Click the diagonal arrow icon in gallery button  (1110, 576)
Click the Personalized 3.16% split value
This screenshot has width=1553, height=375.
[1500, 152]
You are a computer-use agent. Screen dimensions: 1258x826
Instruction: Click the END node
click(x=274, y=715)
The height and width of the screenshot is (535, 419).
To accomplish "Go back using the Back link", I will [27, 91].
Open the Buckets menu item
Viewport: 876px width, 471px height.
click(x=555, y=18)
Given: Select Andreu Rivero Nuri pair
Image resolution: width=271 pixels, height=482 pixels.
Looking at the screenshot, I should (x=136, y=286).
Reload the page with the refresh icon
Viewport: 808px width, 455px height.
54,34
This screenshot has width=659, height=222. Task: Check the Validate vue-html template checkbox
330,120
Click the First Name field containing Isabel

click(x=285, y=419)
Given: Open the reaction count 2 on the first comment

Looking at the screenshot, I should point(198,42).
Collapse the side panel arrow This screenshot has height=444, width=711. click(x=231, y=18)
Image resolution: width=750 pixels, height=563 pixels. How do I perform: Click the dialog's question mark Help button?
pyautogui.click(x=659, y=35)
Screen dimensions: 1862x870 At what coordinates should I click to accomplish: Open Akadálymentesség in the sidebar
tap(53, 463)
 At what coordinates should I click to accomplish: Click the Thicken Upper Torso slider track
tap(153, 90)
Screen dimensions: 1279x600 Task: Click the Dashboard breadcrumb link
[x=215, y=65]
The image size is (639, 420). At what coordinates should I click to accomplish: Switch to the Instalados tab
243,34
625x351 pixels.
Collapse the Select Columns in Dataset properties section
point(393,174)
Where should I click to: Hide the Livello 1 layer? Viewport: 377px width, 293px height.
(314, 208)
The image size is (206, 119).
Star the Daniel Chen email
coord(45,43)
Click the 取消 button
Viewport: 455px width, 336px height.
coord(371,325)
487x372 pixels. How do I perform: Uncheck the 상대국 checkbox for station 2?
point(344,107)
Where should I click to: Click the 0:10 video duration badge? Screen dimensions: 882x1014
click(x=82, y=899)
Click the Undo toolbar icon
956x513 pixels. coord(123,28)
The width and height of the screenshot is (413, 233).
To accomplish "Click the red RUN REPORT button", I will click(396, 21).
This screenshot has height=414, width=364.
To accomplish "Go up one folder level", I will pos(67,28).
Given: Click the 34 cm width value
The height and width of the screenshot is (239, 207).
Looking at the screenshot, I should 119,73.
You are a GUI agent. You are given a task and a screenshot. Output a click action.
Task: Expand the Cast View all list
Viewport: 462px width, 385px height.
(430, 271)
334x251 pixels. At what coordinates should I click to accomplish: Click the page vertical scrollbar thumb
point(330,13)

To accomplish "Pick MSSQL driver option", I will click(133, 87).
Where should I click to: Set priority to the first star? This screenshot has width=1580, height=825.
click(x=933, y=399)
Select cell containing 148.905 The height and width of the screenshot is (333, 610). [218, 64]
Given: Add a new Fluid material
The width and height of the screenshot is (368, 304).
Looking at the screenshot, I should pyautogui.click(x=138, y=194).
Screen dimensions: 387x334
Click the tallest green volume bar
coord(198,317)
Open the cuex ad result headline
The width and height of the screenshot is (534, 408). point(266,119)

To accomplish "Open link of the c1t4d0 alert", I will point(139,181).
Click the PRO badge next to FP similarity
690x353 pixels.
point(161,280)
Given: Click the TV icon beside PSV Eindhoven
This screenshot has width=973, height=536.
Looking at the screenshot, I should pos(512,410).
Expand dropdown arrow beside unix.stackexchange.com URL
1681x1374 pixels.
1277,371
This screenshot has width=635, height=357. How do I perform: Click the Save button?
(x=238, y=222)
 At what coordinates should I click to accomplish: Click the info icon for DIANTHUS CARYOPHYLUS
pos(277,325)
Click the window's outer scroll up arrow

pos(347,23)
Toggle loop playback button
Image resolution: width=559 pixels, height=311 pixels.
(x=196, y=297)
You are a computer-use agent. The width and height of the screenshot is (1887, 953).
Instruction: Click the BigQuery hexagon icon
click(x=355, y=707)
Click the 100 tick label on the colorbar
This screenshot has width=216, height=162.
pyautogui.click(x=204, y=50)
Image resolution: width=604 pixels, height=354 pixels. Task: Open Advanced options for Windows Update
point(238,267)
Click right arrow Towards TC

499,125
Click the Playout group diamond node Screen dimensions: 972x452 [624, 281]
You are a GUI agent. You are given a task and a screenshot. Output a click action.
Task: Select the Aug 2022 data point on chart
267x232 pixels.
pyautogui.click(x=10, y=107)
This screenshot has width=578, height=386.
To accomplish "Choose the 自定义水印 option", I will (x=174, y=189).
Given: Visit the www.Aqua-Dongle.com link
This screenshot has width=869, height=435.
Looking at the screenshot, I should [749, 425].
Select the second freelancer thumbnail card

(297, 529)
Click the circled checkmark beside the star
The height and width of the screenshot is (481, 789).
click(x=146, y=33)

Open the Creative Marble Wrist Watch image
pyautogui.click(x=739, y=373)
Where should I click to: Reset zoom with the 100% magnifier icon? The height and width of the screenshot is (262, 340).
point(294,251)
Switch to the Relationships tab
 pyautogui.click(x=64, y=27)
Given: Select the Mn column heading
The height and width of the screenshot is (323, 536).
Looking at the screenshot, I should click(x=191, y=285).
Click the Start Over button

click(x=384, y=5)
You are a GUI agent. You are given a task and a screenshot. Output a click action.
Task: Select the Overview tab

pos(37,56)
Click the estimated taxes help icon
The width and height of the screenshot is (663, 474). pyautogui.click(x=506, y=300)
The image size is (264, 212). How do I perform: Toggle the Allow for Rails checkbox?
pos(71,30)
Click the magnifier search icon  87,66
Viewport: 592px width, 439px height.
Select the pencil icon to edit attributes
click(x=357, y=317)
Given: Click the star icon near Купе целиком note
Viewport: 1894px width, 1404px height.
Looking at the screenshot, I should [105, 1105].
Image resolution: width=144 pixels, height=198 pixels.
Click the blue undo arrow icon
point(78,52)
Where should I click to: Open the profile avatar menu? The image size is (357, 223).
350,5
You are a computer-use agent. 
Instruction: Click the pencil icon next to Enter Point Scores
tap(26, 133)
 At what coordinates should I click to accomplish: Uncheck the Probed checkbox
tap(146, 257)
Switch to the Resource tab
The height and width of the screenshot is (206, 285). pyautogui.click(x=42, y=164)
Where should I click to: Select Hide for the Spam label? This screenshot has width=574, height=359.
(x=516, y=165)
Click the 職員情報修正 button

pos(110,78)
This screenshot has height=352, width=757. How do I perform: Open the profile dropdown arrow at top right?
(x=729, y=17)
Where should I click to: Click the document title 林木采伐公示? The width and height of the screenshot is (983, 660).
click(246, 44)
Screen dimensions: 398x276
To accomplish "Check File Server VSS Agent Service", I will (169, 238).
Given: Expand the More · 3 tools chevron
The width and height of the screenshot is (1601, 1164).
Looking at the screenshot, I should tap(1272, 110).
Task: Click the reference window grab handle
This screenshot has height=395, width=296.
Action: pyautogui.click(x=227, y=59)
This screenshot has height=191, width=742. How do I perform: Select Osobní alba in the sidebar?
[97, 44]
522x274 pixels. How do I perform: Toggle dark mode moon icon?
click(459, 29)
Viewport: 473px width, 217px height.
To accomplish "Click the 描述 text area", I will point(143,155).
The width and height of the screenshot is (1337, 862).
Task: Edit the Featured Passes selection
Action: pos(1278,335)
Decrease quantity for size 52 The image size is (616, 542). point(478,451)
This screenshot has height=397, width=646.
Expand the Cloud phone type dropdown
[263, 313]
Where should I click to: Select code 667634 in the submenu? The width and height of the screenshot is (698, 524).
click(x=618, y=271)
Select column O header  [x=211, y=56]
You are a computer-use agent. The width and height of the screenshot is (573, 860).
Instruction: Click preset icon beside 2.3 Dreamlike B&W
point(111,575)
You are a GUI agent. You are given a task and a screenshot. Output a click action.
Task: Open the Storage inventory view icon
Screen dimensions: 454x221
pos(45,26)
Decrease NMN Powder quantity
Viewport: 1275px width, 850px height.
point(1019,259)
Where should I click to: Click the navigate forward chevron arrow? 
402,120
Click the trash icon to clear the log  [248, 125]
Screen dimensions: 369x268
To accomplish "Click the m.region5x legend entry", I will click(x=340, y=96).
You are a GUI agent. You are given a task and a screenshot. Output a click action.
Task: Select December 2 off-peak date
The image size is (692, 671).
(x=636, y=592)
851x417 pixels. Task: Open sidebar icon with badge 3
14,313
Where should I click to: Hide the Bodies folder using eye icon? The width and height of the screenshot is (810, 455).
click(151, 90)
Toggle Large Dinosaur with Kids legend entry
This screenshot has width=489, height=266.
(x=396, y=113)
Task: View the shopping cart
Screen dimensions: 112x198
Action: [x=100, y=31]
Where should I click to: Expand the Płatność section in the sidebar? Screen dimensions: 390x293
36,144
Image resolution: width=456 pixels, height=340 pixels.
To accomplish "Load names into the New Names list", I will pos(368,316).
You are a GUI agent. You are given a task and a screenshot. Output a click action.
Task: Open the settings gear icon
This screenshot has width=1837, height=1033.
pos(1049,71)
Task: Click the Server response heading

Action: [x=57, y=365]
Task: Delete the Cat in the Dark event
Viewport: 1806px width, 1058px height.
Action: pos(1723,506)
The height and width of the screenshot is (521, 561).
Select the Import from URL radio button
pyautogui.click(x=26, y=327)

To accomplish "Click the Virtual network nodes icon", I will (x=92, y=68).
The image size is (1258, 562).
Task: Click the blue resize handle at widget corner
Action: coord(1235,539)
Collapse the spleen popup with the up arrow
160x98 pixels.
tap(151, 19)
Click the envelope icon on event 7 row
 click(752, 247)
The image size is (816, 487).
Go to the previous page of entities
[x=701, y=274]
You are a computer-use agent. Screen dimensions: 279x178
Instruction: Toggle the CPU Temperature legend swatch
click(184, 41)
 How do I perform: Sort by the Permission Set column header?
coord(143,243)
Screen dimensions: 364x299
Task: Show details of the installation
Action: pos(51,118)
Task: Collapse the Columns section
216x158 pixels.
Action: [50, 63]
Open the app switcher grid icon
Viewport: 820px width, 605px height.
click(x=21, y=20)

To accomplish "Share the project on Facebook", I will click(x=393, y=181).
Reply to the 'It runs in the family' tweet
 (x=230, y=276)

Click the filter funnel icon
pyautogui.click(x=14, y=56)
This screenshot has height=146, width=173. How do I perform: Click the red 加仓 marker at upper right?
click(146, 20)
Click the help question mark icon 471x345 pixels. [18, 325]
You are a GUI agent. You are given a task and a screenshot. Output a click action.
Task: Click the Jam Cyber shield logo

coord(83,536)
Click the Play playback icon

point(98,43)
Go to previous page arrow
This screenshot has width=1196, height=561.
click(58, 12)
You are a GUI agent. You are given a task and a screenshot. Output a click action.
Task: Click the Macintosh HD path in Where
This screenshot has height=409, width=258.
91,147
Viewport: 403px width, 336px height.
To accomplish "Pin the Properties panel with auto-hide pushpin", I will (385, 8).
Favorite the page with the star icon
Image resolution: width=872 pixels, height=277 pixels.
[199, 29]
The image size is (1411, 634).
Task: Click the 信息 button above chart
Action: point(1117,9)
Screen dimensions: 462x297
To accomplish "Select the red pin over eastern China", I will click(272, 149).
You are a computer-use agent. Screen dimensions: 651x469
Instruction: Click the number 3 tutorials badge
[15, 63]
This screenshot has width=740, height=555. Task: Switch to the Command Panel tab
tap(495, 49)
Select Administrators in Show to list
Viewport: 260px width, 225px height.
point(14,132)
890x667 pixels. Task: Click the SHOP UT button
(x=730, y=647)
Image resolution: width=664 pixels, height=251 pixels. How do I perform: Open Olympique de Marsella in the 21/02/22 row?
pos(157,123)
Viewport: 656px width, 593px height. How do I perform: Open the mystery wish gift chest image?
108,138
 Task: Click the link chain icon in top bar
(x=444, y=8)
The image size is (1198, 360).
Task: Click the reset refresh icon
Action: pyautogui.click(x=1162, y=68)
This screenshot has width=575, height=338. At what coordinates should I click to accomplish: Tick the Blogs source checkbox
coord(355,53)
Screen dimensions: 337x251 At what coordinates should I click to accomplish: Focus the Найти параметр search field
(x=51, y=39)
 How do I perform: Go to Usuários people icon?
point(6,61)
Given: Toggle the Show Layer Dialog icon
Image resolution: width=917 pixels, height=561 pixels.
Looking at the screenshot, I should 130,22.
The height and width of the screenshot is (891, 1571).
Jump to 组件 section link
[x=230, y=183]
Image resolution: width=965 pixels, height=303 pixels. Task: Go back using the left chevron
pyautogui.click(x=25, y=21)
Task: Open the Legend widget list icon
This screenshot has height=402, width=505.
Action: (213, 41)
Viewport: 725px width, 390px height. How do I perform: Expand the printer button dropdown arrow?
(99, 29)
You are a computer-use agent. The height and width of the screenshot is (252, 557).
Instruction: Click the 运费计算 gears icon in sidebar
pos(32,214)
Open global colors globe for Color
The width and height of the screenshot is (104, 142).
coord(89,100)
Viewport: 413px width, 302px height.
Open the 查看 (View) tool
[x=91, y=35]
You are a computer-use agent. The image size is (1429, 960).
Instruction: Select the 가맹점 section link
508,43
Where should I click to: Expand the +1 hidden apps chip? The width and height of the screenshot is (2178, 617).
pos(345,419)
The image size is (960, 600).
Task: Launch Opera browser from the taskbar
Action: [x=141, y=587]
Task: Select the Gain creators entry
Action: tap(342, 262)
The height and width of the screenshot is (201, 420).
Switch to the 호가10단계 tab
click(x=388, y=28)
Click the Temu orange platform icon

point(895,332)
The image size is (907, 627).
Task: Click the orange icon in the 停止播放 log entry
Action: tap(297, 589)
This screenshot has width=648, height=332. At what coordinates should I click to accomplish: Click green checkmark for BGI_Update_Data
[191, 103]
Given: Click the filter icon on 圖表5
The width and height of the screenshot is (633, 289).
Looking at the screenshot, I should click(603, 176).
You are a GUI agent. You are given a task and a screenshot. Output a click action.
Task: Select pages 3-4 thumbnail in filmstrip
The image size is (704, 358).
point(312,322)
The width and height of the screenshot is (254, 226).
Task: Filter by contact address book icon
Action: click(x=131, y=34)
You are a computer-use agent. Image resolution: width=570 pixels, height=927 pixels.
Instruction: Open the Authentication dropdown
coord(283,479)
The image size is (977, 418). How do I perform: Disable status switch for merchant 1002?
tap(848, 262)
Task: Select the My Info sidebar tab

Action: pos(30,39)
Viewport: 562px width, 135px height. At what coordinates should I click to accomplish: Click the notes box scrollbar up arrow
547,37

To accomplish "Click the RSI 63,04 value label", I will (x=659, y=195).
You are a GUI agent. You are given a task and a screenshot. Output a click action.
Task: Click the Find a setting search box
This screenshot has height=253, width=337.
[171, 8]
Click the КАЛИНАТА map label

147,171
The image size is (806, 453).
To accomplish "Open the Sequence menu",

::::

▶ **What needs to be done**
Transcribe each line of the data above, unaltered, from the one where "Expand the Cloud phone type dropdown" appears to the one where "Click the trash" appears, inclusive of both.

▶ **Response**
Expand the Cloud phone type dropdown
[263, 313]
Where should I click to: Select code 667634 in the submenu? The width and height of the screenshot is (698, 524).
click(x=618, y=271)
Select column O header  [x=211, y=56]
You are a computer-use agent. The width and height of the screenshot is (573, 860).
Instruction: Click preset icon beside 2.3 Dreamlike B&W
point(111,575)
You are a GUI agent. You are given a task and a screenshot. Output a click action.
Task: Open the Storage inventory view icon
Screen dimensions: 454x221
pos(45,26)
Decrease NMN Powder quantity
Viewport: 1275px width, 850px height.
point(1019,259)
Where should I click to: Click the navigate forward chevron arrow? 
402,120
Click the trash icon to clear the log  [248, 125]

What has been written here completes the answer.